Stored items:
================
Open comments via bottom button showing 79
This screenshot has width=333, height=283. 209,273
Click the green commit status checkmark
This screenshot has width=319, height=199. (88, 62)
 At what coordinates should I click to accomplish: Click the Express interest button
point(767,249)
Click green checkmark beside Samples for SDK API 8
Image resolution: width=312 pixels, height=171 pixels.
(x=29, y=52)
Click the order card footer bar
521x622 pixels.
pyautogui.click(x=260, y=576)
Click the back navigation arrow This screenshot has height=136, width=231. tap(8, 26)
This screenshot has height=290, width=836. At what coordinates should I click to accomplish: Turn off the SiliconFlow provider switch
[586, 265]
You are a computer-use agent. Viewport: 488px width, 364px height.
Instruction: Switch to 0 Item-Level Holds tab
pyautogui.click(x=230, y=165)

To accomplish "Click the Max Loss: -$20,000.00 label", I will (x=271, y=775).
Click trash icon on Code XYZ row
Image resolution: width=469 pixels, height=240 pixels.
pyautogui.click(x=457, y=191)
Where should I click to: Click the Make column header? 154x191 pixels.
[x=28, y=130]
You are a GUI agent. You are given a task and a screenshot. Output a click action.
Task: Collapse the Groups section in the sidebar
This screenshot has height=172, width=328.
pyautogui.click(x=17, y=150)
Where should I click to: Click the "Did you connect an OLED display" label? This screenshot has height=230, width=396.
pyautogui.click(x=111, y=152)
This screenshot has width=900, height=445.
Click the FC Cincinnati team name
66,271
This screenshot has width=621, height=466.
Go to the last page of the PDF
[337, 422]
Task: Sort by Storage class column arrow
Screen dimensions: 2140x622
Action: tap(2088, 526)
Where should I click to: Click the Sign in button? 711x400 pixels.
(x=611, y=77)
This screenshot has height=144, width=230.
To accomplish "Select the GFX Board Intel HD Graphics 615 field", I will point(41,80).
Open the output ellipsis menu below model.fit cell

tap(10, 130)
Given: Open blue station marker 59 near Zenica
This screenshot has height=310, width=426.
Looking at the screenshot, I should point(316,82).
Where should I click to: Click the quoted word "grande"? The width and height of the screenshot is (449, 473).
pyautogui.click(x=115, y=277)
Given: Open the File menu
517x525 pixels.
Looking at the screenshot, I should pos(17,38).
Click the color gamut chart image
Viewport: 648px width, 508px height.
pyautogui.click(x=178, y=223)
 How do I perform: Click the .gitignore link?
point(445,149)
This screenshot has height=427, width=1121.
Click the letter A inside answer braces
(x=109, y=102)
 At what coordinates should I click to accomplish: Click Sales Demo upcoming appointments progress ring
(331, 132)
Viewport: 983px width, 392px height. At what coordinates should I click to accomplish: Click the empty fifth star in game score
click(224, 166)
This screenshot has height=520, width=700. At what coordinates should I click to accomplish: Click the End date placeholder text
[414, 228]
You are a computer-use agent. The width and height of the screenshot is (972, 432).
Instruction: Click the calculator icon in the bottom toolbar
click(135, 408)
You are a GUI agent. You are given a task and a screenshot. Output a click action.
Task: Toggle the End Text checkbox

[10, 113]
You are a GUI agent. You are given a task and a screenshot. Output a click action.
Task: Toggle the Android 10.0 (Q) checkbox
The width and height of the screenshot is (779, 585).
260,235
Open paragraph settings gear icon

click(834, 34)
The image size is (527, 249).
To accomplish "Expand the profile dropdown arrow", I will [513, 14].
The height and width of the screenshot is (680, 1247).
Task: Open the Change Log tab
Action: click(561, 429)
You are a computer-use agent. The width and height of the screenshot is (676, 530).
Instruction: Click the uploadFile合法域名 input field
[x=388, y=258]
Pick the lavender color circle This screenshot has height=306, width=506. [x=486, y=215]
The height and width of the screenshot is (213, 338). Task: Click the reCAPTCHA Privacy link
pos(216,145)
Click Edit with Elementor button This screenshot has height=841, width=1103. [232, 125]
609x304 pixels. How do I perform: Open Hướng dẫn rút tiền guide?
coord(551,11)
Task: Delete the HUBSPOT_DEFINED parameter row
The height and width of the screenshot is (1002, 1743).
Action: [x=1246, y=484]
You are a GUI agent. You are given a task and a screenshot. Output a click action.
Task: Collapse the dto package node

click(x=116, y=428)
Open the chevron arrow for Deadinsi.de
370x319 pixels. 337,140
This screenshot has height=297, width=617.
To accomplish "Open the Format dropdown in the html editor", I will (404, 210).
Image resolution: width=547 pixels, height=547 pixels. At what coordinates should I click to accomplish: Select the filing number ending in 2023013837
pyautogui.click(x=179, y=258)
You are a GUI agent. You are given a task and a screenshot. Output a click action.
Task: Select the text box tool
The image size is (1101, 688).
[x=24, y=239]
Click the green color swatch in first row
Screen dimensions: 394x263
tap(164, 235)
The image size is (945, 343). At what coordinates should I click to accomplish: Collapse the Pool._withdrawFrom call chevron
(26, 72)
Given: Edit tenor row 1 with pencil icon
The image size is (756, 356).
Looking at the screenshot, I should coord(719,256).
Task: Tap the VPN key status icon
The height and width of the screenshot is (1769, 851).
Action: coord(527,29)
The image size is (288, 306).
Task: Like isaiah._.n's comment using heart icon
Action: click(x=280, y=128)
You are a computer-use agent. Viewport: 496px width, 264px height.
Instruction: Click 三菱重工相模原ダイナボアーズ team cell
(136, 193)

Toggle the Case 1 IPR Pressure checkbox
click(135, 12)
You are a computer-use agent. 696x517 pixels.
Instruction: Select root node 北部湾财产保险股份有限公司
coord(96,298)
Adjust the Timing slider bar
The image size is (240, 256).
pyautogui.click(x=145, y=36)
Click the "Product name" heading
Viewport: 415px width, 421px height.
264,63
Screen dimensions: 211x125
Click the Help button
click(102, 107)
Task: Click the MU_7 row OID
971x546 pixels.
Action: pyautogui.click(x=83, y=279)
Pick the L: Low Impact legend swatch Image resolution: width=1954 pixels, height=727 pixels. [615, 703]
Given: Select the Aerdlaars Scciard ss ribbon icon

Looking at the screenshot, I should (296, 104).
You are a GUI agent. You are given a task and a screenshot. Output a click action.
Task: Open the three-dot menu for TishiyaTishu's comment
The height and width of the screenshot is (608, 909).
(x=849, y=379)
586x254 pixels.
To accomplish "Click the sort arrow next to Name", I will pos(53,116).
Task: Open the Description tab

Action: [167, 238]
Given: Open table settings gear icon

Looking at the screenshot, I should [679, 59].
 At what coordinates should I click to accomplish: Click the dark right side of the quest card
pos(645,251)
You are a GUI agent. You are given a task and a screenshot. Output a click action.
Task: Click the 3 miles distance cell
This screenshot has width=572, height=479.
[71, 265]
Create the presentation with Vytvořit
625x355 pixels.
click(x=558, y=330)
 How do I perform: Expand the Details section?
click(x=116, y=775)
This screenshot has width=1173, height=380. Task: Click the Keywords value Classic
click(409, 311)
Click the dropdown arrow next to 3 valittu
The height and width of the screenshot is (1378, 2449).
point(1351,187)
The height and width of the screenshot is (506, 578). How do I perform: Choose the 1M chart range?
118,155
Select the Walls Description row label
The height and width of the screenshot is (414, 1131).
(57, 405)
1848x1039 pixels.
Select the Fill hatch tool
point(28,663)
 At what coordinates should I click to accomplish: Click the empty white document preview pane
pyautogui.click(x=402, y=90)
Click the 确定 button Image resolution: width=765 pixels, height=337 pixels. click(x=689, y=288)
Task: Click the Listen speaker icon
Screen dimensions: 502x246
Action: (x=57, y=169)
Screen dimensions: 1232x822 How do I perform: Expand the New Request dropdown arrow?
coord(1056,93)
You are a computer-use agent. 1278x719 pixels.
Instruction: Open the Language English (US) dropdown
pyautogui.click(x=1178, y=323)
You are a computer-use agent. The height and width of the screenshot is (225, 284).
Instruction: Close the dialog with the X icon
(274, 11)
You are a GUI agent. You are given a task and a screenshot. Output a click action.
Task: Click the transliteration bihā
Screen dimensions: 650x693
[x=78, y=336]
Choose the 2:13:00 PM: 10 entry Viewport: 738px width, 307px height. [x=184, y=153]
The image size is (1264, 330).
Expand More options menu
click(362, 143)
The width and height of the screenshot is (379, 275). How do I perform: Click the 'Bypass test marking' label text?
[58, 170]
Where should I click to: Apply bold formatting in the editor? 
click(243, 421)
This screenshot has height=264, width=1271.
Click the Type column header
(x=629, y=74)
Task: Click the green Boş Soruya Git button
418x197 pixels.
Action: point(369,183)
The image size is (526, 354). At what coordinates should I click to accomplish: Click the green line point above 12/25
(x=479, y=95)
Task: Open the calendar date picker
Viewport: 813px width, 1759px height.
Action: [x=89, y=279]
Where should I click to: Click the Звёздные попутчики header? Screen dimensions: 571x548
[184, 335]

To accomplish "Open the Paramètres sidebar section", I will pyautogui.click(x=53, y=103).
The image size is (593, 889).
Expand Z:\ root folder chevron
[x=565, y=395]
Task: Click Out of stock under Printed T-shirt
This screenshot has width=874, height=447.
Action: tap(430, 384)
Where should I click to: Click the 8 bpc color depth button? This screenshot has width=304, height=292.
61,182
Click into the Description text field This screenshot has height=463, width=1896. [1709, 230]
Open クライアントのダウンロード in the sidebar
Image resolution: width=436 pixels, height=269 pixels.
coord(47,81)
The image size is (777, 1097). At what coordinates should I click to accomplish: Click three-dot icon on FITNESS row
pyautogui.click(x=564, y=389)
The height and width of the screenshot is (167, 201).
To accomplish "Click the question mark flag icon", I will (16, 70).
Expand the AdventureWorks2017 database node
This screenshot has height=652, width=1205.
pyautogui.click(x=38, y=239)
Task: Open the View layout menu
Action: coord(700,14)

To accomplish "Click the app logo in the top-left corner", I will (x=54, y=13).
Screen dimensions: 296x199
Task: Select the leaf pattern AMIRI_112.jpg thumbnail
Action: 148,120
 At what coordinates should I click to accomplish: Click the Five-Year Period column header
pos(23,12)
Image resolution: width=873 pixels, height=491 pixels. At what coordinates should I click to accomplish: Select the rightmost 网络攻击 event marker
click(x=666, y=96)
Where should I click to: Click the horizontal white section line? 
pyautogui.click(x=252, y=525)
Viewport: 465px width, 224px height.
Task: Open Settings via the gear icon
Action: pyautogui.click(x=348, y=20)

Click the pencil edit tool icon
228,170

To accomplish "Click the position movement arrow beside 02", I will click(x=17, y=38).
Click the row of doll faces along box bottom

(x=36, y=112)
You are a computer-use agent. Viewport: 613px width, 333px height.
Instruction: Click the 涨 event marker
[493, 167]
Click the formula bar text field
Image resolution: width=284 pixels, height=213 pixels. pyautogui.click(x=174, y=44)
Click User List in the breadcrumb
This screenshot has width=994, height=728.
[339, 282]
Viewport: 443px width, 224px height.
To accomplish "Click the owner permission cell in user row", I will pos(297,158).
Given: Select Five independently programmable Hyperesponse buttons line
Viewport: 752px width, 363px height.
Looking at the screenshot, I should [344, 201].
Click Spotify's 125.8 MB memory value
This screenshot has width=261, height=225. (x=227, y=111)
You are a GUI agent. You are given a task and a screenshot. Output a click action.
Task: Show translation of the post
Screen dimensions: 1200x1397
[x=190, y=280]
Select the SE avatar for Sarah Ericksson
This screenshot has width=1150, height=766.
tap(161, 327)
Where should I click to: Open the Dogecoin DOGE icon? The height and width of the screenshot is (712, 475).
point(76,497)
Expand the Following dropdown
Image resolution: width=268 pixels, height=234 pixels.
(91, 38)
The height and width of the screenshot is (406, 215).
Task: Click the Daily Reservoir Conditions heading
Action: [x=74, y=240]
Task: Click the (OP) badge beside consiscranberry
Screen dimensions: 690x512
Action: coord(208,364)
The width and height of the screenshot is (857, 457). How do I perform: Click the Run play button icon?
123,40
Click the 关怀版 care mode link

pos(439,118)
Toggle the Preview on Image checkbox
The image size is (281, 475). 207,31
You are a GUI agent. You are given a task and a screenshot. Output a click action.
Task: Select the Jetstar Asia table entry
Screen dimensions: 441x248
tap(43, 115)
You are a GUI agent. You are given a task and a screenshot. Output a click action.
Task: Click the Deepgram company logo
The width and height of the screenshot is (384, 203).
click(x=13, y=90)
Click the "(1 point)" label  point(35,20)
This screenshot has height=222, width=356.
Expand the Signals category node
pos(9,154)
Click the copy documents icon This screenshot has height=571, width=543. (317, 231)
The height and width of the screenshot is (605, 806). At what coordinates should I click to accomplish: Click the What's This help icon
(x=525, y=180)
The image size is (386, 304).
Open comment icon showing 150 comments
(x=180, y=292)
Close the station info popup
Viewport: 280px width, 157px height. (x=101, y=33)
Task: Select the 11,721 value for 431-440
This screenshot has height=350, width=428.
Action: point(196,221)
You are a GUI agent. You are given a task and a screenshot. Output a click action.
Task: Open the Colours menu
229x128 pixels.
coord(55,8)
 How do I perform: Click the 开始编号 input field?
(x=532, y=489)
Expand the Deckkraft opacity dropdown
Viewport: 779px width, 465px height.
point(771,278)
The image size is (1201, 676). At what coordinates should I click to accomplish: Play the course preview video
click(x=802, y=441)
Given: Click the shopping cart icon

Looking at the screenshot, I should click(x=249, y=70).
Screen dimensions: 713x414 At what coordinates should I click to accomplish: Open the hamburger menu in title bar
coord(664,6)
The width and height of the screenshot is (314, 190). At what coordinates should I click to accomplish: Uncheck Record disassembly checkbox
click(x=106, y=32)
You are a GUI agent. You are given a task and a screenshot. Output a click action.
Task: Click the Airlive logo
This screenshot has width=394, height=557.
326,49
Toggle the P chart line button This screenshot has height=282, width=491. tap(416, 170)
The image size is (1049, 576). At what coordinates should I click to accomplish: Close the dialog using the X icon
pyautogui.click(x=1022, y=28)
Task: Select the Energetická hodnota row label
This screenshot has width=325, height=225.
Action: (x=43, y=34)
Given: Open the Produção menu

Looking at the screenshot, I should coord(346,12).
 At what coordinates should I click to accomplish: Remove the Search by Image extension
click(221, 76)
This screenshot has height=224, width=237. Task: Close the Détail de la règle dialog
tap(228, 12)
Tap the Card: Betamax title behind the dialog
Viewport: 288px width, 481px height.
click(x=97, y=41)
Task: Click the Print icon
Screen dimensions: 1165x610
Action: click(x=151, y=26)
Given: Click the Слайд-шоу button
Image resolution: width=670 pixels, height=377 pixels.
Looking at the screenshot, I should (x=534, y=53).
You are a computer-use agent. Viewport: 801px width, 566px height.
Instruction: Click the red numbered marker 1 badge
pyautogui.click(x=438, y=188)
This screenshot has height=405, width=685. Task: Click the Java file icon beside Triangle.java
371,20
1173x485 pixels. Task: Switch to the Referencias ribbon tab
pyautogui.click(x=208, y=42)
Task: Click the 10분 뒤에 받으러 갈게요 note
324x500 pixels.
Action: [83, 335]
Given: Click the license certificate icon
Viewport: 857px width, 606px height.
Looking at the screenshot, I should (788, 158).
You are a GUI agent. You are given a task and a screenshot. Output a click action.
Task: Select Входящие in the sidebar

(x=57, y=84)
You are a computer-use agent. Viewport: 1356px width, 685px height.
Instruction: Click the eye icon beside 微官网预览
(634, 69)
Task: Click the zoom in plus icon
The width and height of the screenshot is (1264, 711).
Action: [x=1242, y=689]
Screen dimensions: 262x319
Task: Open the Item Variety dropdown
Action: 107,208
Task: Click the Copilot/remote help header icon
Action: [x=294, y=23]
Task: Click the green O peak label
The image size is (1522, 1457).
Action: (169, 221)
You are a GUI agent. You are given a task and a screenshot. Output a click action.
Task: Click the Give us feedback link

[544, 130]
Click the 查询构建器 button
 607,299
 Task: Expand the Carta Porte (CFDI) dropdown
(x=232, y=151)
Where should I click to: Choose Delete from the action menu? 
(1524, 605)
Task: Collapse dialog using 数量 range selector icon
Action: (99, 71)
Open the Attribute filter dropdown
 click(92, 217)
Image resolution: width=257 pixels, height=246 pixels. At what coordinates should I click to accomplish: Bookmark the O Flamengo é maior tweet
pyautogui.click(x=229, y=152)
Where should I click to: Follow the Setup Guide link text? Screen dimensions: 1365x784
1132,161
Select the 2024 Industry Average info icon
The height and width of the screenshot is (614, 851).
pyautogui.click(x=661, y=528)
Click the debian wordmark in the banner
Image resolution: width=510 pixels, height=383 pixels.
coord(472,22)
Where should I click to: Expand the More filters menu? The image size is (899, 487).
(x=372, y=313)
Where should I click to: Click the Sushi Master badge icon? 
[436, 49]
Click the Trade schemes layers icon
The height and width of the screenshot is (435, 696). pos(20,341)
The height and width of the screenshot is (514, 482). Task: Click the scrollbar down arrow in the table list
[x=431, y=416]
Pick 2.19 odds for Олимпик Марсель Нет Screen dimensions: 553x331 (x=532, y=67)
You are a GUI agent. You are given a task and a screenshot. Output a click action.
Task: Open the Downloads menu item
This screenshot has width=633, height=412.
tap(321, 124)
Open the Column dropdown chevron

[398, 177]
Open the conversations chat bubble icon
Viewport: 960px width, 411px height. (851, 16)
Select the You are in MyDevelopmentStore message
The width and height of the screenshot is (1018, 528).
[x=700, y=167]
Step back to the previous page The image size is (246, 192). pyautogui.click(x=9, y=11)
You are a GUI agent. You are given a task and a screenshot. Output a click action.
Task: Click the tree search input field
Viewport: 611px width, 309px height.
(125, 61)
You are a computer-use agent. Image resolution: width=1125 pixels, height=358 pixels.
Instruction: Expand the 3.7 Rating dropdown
================
Set down, unchanged, only those lines above that fall between the line with "586x254 pixels." and the line with "Create the presentation with Vytvořit", the two end lines included.

RESULT:
586x254 pixels.
To accomplish "Click the sort arrow next to Name", I will pos(53,116).
Task: Open the Description tab

Action: [167, 238]
Given: Open table settings gear icon

Looking at the screenshot, I should [679, 59].
 At what coordinates should I click to accomplish: Click the dark right side of the quest card
pos(645,251)
You are a GUI agent. You are given a task and a screenshot. Output a click action.
Task: Click the 3 miles distance cell
This screenshot has width=572, height=479.
[71, 265]
Create the presentation with Vytvořit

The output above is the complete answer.